- CHECK YOUR UNDERSTANDING
A: In the article on the Magdeburg Christmas market attack, how many of the injured were in serious condition?
B: Pick up the article on the Magdeburg Christmas market attack after its final sentence and keep writing.

- PROVIDED PASSAGE
________________
Tributes to the victims are seen outside the Johanniskirche (Johannes Church), a makeshift memorial near the site of a car-ramming attack on a Christmas market in Magdeburg, eastern Germany, on December 22, 2024. (AFP)
Tributes to the victims are seen outside the Johanniskirche (Johannes Church), a makeshift memorial near the site of a car-ramming attack on a Christmas market in Magdeburg, eastern Germany, on December 22, 2024. (AFP)

More details emerged Sunday about those killed when a man drove a car at speed through a Christmas market in Germany, while mourners continued to place flowers and other tributes at the site of the attack.

Police in Magdeburg, the central city where the attack took place on Friday evening, said that the victims were four women ranging in age from 45 to 75, as well as a 9-year-old boy they had spoken of a day earlier.

Authorities said 200 people were injured, including 41 in serious condition. They were being treated in multiple hospitals in Magdeburg, which is about 130 kilometers (80 miles) west of Berlin, and beyond.

Authorities have identified the suspect in the Magdeburg attack as a Saudi doctor who arrived in Germany in 2006 and had received permanent residency.

The suspect was on Saturday evening brought before a judge, who behind closed doors ordered that he be kept in custody pending a possible indictment.

Police haven’t publicly named the suspect, but several German news outlets identified him as Taleb A., withholding his last name in line with privacy laws, and reported that he was a specialist in psychiatry and psychotherapy.

Describing himself as a former Muslim, the suspect appears to have been an active user of the social media platform X, accusing German authorities of failing to do enough to combat what he referred to as the “Islamification of Europe.”
________________
- ENTRIES PROVIDED
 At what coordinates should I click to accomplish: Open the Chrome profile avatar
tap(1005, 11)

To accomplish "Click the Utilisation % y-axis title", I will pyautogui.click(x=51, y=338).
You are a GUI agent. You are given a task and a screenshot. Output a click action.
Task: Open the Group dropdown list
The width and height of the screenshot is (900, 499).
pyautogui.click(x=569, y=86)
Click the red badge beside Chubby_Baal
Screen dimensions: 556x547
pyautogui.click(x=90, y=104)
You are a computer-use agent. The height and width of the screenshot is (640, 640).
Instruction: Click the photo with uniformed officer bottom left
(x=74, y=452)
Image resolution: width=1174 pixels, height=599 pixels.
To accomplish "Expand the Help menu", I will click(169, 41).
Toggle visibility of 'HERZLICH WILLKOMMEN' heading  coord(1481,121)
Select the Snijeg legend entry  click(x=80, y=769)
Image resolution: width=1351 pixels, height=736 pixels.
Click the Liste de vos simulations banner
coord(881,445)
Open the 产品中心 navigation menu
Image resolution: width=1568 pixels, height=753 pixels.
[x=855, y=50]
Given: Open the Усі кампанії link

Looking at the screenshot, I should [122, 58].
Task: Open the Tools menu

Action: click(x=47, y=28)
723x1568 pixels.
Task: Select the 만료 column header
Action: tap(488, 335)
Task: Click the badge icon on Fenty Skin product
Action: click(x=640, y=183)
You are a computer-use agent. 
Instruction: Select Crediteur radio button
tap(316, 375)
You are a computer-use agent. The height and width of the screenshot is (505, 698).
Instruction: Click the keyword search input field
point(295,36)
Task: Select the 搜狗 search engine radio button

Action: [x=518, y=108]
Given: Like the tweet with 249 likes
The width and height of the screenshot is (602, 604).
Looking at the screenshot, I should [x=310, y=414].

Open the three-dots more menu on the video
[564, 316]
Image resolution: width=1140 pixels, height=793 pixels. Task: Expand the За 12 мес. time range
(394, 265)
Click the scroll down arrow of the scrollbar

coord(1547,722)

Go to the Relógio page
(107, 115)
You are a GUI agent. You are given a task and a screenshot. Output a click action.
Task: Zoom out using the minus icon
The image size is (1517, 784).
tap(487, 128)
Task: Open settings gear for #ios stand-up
________________
- OUTPUTS BY TASK
A: 41 people

B:
The horror triggered by yet another act of mass violence in Germany make it likely that migration will remain a key issue as German heads toward an early election on Feb. 23.

The far-right Alternative for Germany party had already been polling strongly amid a societal backlash against the large numbers of refugees and migrants who have arrived in Germany over the past decade.

Right-wing figures from across Europe have criticized German authorities for having allowed high levels of migration in the past and for what they see as security failures now.

Hungarian Prime Minister Viktor Orban, who is known for a strong anti-migration position going back years, used the attack in Germany to lash out at the European Union’s migration policies.

At an annual press conference in Budapest on Saturday, Orban insisted that “there is no doubt that there is a link between the changed world in Western Europe, the migration that flows there, especially illegal migration and terrorist acts.”

Orban vowed to “fight back” against the EU migration policies “because Brussels wants Magdeburg to happen to Hungary, too.”